Saved entries
>> Begin

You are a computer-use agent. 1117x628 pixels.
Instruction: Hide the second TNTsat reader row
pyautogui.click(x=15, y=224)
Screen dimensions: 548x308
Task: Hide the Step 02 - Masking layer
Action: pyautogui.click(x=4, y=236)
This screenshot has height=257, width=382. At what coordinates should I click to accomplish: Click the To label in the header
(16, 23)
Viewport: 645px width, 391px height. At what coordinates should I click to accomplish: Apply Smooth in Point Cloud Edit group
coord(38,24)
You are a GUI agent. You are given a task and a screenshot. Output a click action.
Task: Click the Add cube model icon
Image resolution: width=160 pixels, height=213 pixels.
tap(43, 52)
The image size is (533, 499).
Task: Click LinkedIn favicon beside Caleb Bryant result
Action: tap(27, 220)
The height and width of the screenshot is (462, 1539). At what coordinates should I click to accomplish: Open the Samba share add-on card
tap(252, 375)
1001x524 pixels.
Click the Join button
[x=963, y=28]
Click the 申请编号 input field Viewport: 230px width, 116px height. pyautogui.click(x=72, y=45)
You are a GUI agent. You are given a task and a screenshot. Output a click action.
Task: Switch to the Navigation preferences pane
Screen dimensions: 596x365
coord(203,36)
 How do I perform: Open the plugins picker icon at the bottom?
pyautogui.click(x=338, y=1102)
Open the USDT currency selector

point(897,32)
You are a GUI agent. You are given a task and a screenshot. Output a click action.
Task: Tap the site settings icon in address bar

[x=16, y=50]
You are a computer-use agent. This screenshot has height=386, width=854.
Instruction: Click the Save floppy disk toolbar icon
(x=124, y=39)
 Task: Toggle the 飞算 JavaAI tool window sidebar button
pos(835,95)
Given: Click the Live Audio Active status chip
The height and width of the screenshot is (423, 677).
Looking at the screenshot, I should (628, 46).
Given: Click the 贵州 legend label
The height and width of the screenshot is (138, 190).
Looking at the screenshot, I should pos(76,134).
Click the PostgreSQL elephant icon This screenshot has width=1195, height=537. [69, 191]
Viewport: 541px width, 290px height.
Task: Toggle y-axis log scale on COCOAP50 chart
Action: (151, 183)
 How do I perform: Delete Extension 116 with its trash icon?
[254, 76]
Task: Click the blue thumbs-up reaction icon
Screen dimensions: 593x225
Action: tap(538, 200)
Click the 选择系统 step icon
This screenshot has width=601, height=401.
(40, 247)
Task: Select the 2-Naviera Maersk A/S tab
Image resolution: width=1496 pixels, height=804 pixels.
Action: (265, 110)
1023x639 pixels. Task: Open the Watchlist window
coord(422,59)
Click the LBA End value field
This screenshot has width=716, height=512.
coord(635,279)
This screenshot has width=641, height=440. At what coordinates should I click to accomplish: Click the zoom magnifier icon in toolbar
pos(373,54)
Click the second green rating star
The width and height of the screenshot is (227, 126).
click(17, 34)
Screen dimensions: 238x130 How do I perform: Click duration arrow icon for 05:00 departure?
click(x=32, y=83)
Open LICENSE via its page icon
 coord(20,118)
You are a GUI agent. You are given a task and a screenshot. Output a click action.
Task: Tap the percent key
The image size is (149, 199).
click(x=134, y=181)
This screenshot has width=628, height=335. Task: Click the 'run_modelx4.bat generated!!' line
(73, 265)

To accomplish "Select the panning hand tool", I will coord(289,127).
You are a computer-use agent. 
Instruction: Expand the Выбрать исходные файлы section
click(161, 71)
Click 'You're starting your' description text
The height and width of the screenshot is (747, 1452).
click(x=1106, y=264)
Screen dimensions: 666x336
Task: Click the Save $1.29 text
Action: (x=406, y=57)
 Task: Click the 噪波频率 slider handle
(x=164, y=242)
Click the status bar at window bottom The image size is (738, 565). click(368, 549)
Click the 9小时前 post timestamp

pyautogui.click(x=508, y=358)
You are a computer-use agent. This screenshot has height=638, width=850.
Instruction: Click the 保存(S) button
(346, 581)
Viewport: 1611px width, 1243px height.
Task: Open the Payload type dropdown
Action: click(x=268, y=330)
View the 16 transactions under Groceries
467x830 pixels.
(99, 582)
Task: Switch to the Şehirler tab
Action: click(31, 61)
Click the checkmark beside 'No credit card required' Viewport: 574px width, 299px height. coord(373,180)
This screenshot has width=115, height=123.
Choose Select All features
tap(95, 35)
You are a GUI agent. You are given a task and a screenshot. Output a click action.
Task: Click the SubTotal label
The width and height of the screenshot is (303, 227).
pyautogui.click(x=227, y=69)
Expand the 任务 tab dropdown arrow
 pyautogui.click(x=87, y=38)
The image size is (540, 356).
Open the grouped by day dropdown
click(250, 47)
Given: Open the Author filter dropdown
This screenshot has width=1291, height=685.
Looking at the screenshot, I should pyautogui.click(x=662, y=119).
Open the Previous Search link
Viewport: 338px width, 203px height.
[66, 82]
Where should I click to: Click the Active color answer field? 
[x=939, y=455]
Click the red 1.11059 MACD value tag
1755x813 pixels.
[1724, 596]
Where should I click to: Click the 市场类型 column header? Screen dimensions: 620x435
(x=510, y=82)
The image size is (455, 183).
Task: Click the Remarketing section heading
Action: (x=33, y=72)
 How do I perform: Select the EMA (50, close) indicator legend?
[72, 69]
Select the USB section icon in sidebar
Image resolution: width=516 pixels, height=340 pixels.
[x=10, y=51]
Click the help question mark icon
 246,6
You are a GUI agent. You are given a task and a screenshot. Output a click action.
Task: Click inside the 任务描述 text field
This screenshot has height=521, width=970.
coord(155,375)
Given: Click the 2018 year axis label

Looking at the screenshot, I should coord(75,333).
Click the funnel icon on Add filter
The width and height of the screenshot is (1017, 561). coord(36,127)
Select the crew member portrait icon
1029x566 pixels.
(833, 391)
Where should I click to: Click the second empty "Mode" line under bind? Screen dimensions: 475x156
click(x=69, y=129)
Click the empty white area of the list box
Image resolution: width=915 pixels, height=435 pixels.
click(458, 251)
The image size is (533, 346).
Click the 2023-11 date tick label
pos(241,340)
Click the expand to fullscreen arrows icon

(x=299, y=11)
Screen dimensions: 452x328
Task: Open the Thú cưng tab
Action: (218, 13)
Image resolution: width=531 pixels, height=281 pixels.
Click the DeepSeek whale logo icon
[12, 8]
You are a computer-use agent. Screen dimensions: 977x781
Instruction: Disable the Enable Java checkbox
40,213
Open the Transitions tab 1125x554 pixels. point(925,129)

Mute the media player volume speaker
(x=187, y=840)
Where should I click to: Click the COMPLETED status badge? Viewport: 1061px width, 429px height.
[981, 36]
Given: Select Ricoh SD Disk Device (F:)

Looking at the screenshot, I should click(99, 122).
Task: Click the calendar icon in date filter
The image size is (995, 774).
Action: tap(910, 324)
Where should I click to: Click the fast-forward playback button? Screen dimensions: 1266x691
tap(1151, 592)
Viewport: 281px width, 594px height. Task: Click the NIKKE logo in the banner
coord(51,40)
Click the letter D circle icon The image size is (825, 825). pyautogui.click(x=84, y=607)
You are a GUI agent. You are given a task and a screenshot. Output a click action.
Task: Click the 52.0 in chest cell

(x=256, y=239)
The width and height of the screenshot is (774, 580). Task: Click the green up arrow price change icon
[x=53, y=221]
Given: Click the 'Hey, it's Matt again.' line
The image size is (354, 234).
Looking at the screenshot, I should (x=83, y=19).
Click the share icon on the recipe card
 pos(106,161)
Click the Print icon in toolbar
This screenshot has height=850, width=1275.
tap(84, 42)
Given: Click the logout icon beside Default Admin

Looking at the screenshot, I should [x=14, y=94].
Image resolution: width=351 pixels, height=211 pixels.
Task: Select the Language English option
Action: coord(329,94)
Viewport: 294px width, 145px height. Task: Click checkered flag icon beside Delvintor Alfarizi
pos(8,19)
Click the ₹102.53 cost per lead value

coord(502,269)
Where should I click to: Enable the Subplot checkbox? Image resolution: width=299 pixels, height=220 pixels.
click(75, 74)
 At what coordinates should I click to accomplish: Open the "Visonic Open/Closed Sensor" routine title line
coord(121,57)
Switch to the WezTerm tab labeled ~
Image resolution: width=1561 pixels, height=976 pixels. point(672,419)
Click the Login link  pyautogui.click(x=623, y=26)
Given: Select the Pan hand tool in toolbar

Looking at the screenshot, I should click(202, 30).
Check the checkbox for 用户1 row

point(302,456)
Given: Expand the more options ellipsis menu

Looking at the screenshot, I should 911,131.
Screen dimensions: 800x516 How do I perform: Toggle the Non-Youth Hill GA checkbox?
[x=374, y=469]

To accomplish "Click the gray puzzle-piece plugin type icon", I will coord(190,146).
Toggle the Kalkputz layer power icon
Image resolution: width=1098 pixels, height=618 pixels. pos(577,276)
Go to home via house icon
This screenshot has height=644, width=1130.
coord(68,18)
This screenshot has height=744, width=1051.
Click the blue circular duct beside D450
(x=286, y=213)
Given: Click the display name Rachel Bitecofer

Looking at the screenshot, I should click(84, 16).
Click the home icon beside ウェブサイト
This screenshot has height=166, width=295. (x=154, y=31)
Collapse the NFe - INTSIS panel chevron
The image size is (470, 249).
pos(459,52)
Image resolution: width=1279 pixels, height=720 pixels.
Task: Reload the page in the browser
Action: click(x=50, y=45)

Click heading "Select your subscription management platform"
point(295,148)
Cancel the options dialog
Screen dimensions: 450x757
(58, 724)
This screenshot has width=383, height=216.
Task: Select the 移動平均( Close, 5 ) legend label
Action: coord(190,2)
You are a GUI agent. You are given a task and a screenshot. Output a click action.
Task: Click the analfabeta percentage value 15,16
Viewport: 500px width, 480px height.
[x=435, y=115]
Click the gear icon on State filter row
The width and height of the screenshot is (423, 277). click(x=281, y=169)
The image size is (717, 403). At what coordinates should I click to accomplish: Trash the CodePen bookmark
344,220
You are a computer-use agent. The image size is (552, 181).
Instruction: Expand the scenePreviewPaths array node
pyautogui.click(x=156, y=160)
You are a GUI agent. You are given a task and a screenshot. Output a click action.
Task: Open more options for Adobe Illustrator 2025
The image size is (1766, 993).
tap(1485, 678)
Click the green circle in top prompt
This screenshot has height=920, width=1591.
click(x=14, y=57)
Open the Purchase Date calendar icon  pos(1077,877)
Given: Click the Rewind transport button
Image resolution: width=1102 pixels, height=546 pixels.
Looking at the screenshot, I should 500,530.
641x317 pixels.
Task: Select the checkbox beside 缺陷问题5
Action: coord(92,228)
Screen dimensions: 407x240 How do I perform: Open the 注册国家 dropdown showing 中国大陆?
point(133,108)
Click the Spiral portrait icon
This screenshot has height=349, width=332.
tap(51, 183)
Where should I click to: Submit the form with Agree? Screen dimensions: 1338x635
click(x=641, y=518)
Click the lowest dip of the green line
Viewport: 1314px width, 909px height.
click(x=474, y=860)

>> End

> _EXERCISE GOAL_
Reproduce the lines above word for word, from the one containing "Click the status" through the one containing "pyautogui.click(x=87, y=38)", both included.

> _ANSWER FOR THE TASK_
Click the status bar at window bottom The image size is (738, 565). click(368, 549)
Click the 9小时前 post timestamp

pyautogui.click(x=508, y=358)
You are a computer-use agent. This screenshot has height=638, width=850.
Instruction: Click the 保存(S) button
(346, 581)
Viewport: 1611px width, 1243px height.
Task: Open the Payload type dropdown
Action: click(x=268, y=330)
View the 16 transactions under Groceries
467x830 pixels.
(99, 582)
Task: Switch to the Şehirler tab
Action: click(31, 61)
Click the checkmark beside 'No credit card required' Viewport: 574px width, 299px height. coord(373,180)
This screenshot has width=115, height=123.
Choose Select All features
tap(95, 35)
You are a GUI agent. You are given a task and a screenshot. Output a click action.
Task: Click the SubTotal label
The width and height of the screenshot is (303, 227).
pyautogui.click(x=227, y=69)
Expand the 任务 tab dropdown arrow
 pyautogui.click(x=87, y=38)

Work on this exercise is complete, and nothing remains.